岡山との戦いは“ミラーゲーム”。それはがっちりとマッチアップする同じシステムや、攻守の切り替えの早さを重要視する同じようなチームスタイルから、高木監督が前回対戦でも使っていた言葉でしたが、われわれも昨年の対戦も含めて、まるで自分達と“擬似対戦”しているようだと書いてきました。(どうでもいいことですが、おまけに松橋と岸田という元神戸の同僚だった両チームのFWは、顔が似ていると前々から思っていたのは余談です。)

熊 本
10松橋 27ファビオ
33片山13大迫
8原田22吉井
19堤24筑城
6福王16矢野
 18南 

岡 山
50白谷 9岸田
14小林10川原
38千明8キム・テヨン
30野田2澤口
4近藤3後藤
 21真子 

前節の反省から、厳しくそして慎重なスタートの熊本。初先発で右SHに入った大迫も、いい感じのプレースキックを見せる。前線ではファビオがターゲットマンになって競り、落としたところに松橋が走りこむ。あるいは連動したプレスのための最初の起点として走り回る。エジソン氏が世界バレーから帰ってきてチームに帯同していることで、ファビオを先発で使える。そんなデリケートな背景も前節思い知らされました。

前線からのプレスに苦しみパスミスの目立つ岡山。中盤での熊本の潰しも早い。12分、中央で片山から受けた松橋が前を向こうとしてDF二人に捕まりますが、DFのクリアミスが走りこんだ片山の前にこぼれます。ゴール正面でのGKとの1対1を落ち着いて決め、早々と熊本が先制しました。

今季2点目の片山。攻守に懸命に走り回るからこそ、そこにこぼれてきたボールと言えました。左サイドでの堤とのコンビネーションも熟成されてきて、片山を追い越して堤が上がる。あるいは堤に自分を使わせる。

ただ岡山も黙ってはいない。19分頃、素早いカウンターから数的有利を作ると下がりきれない熊本DFの裏に白谷が抜ける。右45度から撃たれたシュートは、左ポストが阻み事なきを得ます。続く28分にはスローインを奪われ、またも白谷に右サイドを突破される。南との1対1になりましたが、勇気ある飛び出しでシュートを撃たせませんでした。

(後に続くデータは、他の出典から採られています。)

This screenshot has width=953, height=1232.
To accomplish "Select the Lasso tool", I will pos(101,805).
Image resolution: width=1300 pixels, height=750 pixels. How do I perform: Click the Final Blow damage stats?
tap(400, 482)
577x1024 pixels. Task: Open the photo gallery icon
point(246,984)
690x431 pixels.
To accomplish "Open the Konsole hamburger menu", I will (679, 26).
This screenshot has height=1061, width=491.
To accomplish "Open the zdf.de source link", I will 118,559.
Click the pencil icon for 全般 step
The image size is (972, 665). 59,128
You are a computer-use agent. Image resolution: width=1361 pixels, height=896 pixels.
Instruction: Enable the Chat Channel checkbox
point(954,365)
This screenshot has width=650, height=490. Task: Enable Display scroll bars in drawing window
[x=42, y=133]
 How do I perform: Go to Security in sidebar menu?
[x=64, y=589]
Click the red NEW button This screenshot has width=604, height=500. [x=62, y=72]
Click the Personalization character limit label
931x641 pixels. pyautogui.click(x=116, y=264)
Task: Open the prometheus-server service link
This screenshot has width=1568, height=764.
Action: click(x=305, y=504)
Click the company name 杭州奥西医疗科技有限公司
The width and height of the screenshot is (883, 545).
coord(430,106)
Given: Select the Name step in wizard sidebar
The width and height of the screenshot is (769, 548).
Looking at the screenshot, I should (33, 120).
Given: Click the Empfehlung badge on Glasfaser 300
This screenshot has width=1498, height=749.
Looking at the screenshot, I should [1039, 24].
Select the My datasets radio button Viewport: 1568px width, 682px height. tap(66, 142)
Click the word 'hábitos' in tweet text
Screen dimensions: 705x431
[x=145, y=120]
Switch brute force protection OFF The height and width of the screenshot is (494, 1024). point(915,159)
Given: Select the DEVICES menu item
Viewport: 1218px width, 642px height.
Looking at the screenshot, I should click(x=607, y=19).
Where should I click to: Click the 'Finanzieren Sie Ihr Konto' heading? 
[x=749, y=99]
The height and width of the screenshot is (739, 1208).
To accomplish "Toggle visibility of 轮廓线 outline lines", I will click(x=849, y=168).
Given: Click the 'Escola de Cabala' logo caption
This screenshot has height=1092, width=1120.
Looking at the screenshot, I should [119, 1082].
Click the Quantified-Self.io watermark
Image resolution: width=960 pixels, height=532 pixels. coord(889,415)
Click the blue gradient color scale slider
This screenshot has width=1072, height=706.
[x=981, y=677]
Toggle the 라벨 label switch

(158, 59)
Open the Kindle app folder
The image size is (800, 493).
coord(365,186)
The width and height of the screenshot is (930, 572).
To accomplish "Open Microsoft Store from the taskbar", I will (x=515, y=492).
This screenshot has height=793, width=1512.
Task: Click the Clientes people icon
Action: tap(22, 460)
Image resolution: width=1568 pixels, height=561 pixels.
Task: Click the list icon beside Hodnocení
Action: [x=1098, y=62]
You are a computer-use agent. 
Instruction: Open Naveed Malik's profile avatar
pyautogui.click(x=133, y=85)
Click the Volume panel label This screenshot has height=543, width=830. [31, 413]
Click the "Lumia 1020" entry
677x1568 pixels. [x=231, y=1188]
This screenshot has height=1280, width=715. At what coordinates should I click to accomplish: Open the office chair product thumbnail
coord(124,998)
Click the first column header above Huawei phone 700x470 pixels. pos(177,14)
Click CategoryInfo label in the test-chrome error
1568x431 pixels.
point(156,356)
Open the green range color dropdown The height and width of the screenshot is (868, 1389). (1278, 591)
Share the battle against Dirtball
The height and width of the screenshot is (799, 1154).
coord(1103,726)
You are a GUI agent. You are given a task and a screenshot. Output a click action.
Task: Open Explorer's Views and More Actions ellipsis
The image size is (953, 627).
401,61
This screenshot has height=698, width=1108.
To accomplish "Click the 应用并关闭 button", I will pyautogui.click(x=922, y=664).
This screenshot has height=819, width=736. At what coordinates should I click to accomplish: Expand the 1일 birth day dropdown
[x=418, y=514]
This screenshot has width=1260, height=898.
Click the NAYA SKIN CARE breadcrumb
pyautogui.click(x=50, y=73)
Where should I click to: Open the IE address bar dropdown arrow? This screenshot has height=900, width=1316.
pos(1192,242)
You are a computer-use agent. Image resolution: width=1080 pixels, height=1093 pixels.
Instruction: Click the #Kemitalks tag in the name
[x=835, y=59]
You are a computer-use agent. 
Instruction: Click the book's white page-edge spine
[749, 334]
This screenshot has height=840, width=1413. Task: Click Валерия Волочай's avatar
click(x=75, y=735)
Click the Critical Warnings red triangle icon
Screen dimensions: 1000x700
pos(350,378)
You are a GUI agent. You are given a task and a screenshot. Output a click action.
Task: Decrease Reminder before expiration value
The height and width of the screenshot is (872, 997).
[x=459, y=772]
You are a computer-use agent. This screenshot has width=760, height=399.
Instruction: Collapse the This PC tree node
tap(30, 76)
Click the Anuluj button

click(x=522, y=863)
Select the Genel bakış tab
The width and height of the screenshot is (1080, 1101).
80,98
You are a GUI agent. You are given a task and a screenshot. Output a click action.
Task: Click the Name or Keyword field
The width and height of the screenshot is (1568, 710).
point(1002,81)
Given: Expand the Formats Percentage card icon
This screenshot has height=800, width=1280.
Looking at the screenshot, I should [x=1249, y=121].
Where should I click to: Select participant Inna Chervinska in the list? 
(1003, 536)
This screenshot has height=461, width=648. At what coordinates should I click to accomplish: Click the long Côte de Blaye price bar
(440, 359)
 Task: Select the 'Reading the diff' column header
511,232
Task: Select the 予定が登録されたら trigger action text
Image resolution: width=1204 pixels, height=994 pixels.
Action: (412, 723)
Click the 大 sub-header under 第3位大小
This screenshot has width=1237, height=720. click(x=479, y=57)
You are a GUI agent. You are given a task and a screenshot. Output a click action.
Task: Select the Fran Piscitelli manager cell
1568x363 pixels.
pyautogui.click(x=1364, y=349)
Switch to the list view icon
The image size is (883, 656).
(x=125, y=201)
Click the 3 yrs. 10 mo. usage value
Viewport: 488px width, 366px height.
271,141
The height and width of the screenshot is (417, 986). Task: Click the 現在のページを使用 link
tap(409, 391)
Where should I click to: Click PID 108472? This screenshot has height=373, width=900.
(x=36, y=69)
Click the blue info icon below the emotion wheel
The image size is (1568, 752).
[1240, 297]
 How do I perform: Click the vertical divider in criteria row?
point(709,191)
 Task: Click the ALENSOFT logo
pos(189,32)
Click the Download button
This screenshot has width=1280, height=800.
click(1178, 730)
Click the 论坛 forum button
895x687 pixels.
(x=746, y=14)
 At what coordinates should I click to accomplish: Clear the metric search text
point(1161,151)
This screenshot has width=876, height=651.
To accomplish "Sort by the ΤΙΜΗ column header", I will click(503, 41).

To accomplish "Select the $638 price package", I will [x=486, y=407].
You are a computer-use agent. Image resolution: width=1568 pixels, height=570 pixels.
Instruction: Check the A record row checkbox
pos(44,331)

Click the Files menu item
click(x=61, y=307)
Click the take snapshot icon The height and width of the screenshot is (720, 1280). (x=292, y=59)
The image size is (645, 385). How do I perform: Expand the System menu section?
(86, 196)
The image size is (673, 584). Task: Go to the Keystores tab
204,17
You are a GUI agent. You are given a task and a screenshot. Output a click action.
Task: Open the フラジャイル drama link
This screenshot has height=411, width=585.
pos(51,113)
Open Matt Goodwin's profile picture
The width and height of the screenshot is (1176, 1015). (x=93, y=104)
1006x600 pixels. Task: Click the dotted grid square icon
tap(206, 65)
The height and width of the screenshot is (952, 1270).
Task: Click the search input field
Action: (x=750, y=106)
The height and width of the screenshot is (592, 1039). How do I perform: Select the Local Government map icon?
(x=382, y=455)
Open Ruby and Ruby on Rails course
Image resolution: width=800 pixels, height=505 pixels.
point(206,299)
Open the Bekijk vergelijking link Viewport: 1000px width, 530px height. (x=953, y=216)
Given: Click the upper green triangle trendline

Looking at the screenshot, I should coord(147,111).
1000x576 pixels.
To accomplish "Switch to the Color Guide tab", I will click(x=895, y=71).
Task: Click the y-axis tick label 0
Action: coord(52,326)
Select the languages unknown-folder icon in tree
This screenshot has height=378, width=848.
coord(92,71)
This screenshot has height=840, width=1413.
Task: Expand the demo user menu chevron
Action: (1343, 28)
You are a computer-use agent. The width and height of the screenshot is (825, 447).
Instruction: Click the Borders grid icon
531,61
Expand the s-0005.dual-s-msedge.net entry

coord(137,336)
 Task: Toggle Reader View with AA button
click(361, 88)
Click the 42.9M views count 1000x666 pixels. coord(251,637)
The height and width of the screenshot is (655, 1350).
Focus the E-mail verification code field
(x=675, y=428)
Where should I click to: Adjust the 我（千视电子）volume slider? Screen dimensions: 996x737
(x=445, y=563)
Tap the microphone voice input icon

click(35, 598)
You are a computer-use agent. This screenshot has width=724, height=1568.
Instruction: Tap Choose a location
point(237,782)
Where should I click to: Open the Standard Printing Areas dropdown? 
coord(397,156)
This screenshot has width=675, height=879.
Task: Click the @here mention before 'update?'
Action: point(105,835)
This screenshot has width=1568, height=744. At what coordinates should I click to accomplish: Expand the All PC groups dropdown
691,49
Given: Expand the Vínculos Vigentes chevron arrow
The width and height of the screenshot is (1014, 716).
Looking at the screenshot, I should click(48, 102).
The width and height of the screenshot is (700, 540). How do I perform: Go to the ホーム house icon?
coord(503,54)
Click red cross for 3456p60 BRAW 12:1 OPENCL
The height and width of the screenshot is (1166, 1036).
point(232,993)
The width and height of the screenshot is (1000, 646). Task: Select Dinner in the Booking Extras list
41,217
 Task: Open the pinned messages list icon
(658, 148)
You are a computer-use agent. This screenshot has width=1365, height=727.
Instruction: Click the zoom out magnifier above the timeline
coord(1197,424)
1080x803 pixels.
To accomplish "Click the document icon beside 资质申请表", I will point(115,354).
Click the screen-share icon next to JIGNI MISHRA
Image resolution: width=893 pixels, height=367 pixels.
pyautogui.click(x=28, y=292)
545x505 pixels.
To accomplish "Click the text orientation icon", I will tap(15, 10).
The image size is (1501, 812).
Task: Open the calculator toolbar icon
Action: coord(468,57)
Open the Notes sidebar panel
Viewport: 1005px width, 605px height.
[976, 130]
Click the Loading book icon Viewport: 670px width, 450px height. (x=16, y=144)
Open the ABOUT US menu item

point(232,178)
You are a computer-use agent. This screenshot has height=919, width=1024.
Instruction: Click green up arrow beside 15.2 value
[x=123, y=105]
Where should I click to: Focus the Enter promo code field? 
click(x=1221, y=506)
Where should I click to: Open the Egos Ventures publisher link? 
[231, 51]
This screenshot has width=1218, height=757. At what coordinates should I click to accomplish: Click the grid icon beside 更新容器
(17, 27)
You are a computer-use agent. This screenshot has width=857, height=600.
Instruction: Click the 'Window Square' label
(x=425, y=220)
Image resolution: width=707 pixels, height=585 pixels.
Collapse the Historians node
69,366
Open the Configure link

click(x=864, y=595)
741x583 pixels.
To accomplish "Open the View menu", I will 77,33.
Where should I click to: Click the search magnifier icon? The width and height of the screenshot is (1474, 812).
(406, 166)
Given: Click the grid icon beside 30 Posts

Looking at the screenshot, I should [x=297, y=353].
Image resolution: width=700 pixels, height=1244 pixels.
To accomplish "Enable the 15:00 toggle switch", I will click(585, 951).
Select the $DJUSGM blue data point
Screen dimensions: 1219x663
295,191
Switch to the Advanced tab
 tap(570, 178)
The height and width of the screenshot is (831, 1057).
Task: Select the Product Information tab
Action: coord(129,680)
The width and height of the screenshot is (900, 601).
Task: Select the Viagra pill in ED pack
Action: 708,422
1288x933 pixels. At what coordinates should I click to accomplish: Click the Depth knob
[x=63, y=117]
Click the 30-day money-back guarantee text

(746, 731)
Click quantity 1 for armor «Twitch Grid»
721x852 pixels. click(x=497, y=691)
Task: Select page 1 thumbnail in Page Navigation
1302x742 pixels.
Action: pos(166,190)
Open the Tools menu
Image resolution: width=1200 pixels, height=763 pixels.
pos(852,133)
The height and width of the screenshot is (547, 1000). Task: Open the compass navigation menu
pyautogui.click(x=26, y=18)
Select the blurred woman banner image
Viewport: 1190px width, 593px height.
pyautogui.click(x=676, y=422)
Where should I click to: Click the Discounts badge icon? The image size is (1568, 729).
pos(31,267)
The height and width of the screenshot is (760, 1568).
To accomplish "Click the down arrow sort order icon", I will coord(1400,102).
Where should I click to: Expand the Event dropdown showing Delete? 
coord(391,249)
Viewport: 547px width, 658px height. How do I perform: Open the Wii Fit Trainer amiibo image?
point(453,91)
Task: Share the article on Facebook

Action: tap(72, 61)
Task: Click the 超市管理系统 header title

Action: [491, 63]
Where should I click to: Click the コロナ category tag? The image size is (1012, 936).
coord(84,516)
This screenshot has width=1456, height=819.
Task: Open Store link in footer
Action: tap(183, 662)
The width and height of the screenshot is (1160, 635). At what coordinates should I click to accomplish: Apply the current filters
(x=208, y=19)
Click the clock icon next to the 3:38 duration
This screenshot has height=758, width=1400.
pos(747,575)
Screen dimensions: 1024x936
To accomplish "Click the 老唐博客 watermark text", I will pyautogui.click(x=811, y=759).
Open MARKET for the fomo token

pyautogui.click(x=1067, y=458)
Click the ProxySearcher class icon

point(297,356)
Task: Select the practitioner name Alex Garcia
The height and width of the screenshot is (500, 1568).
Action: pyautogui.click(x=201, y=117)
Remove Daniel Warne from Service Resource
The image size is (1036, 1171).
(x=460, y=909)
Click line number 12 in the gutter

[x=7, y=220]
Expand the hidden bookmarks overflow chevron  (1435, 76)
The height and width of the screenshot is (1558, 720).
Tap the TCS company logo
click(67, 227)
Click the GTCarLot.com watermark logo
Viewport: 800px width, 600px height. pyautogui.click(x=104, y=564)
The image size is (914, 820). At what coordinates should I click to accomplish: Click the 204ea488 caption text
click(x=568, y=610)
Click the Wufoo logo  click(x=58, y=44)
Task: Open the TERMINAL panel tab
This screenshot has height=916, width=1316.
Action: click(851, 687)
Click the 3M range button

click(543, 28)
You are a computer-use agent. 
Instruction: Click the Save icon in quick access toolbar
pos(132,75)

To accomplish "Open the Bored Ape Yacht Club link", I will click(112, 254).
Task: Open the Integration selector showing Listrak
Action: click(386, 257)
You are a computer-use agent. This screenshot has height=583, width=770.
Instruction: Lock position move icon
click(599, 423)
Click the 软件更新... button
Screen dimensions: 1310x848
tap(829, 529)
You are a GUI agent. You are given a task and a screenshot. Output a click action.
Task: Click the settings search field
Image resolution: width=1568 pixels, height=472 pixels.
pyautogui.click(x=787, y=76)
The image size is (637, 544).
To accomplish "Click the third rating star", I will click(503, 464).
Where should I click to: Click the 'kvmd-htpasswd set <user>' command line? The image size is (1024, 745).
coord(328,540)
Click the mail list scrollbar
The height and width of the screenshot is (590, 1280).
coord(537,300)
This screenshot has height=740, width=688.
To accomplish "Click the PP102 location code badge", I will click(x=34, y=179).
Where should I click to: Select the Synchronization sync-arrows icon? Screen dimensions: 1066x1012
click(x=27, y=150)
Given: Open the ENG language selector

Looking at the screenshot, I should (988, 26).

粘り強く守って次のチャンスを焦らず待つ。そんな姿が、冒頭言ったように大蛇が獲物にとぐろを巻いて、時間を掛けて息の根を止める様子にも映ったのは思い込み過ぎでしょうか。しかし、じれることなく自分達のサッカーをやり続ける熊本の姿に、そんな“おぞましい”までの凄みと、頼もしいさ、そんな安心感があったのは事実です。

後半開始早々、左サイドを片山が突破して切り返し。利き足の左に持ち変えるとシュート。これは惜しくもポストに嫌われる。今度は中で繋いでファビオが浮き球で松橋に裏を取らせると、松橋がダイレクトで狙いましたがキーパー正面。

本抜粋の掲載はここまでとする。